TASK GOAL: Wherever the word "section" shows up in the data, report the line it sits in.
• • • • •
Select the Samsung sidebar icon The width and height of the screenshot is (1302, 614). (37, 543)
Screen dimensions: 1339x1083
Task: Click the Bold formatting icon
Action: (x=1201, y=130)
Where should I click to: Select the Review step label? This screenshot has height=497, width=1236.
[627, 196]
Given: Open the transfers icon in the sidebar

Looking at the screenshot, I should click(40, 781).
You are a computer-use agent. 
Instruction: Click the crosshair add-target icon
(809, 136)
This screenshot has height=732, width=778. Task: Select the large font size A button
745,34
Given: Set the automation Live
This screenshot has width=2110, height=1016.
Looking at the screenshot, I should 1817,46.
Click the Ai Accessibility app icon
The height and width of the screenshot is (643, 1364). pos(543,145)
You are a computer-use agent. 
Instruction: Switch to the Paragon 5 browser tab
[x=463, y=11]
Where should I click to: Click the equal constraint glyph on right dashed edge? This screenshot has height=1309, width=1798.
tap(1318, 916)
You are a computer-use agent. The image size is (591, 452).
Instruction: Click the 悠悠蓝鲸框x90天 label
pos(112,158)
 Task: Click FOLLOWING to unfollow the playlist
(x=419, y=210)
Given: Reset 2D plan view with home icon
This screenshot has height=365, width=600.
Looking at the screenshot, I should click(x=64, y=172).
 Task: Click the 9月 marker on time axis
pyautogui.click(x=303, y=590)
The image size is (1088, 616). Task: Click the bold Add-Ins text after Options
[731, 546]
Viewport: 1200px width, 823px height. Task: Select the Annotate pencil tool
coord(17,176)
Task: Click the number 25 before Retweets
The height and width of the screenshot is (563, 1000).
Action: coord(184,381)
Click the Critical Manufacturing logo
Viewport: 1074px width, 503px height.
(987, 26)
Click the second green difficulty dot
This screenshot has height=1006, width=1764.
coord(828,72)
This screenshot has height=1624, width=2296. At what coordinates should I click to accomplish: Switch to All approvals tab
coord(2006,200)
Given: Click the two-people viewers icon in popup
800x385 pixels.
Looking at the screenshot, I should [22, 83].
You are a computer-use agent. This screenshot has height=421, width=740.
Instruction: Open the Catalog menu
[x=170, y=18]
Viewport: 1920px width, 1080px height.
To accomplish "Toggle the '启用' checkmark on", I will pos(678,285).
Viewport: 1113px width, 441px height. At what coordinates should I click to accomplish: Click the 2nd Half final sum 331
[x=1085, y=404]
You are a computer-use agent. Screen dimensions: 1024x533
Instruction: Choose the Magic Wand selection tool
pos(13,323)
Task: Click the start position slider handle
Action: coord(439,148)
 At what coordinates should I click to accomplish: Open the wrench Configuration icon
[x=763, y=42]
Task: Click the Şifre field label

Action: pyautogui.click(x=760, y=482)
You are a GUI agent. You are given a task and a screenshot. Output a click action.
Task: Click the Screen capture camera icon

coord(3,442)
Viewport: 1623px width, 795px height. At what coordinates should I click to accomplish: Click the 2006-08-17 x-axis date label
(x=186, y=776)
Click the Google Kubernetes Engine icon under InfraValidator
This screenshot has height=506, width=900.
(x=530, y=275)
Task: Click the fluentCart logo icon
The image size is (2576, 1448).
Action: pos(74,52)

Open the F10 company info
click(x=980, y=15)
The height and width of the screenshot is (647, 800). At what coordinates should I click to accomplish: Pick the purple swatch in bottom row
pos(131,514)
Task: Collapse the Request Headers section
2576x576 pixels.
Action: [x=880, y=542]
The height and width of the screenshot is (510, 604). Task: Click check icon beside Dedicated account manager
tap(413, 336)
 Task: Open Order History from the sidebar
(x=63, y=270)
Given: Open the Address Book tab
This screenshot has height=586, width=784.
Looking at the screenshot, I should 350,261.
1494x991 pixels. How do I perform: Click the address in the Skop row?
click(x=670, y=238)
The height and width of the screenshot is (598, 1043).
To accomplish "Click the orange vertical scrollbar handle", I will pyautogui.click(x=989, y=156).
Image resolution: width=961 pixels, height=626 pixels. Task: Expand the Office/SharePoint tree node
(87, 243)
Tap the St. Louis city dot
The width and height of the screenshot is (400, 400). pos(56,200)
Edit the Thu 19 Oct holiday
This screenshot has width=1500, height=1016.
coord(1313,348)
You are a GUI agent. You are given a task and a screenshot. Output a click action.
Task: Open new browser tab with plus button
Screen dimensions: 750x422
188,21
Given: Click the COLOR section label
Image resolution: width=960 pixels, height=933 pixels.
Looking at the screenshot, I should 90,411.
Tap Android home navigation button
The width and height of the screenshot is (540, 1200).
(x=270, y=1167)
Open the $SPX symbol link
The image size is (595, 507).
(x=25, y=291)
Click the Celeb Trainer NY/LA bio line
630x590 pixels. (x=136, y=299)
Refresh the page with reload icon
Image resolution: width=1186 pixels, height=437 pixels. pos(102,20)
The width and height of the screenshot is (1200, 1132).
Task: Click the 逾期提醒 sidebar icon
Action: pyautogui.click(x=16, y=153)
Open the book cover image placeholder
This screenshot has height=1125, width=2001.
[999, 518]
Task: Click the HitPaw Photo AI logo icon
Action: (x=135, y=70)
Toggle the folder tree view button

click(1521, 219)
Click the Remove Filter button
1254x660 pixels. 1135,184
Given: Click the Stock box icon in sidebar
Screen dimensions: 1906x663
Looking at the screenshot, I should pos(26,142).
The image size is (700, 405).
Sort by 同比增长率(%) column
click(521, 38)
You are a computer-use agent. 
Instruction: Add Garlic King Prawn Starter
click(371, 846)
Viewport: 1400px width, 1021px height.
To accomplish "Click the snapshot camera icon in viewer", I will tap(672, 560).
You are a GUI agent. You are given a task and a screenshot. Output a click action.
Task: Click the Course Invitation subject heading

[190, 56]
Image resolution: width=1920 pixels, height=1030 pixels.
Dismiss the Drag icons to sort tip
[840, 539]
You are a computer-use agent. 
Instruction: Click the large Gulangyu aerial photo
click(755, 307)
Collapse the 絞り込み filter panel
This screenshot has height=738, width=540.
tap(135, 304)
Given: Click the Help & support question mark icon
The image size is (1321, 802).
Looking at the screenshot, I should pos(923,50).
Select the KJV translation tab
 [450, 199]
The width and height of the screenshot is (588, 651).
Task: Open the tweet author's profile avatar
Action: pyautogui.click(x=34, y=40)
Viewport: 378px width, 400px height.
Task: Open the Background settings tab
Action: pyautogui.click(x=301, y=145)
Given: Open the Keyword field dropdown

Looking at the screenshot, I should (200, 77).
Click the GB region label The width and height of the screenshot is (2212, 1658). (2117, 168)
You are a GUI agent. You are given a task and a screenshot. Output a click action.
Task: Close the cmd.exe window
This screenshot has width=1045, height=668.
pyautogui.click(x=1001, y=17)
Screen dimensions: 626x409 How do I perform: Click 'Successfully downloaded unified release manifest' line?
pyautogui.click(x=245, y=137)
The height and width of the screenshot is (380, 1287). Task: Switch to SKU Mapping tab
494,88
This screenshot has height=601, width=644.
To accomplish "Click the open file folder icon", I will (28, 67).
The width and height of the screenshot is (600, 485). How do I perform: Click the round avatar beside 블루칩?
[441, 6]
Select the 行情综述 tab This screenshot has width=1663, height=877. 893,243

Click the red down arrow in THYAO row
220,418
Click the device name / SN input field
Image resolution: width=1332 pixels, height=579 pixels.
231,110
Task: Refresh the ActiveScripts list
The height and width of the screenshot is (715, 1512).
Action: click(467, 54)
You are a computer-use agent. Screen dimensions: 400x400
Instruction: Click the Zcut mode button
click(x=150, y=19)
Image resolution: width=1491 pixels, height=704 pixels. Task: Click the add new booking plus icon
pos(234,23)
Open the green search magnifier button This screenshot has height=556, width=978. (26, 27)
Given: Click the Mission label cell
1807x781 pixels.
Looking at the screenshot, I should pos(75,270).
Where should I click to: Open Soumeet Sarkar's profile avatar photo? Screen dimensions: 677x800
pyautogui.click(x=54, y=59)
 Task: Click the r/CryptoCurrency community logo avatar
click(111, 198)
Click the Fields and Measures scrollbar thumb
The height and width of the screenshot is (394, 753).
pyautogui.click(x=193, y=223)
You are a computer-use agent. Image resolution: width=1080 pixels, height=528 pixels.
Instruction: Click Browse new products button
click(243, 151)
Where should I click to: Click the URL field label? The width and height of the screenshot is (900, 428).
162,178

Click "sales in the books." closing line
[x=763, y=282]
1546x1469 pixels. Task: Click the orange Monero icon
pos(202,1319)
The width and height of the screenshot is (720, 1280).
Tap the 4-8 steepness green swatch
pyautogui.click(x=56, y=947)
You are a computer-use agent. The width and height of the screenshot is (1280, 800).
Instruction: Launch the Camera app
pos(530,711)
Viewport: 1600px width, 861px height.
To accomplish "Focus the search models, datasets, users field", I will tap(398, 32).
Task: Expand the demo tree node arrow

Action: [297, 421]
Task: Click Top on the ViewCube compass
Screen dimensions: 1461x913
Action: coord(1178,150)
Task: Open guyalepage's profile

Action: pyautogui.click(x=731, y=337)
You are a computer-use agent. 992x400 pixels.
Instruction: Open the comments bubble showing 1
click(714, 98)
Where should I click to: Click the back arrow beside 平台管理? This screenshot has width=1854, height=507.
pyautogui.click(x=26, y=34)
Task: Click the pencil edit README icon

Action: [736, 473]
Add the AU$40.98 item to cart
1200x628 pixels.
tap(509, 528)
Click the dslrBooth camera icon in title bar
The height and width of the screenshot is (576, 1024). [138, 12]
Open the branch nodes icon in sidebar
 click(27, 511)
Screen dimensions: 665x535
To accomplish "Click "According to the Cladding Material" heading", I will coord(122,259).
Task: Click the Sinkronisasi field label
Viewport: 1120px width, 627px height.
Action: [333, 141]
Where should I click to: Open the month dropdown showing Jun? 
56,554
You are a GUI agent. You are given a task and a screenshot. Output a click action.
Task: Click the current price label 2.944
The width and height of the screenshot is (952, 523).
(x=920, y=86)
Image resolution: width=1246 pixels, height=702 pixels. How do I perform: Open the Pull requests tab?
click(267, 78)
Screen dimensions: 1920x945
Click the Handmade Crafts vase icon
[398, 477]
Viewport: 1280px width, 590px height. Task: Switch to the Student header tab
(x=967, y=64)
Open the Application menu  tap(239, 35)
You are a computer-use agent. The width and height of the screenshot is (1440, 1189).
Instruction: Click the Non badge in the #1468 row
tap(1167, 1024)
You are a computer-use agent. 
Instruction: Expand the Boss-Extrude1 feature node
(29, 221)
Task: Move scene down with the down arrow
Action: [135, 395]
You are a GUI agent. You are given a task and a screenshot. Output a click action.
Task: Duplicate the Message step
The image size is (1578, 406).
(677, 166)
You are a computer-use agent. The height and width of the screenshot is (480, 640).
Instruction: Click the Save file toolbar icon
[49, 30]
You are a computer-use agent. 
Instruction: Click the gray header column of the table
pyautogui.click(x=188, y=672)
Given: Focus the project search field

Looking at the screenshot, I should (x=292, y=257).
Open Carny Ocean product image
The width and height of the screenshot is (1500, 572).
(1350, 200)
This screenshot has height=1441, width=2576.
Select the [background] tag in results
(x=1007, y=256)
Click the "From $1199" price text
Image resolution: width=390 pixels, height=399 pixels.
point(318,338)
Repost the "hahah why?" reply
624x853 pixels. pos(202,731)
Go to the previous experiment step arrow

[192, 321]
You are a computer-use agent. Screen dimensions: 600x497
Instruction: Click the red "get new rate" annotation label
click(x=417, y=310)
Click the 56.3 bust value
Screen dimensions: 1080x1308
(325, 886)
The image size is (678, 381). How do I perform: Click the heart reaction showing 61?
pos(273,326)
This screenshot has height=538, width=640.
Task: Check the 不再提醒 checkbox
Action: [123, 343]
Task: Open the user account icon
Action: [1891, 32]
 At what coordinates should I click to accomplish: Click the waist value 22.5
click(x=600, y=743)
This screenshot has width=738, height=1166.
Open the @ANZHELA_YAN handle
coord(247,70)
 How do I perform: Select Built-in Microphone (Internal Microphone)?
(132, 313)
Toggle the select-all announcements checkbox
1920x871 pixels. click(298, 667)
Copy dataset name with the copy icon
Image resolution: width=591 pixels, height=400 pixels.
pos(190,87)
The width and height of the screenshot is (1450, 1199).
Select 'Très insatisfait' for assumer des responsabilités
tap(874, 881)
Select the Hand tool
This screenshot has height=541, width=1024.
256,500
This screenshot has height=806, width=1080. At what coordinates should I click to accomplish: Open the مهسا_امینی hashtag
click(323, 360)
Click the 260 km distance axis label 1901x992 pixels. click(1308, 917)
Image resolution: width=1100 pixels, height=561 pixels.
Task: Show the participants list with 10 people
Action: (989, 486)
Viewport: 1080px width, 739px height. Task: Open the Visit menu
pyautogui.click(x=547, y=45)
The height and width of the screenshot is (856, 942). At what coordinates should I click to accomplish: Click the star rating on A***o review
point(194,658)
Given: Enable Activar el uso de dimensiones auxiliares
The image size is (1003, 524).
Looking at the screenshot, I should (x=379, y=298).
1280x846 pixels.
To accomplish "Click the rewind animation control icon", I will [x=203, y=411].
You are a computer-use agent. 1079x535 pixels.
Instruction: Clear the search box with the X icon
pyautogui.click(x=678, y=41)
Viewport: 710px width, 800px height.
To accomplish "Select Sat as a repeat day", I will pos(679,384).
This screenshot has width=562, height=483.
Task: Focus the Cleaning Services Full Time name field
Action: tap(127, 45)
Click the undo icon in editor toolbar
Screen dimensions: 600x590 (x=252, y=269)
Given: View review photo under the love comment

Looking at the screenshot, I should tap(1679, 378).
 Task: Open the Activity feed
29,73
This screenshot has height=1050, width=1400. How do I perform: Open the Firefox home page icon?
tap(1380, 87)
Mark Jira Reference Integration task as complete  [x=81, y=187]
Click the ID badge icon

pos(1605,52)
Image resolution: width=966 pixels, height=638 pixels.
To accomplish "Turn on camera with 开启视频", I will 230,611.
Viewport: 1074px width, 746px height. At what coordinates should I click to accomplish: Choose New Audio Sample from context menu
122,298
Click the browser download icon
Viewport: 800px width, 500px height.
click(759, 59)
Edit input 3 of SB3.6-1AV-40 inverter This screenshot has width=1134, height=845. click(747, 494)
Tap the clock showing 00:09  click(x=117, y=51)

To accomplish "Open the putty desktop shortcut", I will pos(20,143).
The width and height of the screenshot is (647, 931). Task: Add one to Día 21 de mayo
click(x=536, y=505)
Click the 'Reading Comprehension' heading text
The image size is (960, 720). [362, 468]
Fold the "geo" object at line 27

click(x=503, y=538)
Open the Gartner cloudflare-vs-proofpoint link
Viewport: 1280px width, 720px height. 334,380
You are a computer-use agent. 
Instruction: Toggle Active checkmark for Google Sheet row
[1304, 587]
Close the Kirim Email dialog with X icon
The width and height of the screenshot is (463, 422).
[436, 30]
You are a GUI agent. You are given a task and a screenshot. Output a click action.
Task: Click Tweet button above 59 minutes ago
• • • • •
ANSWER FOR THE TASK:
Task: Collapse the Request Headers section
Given: Click the COLOR section label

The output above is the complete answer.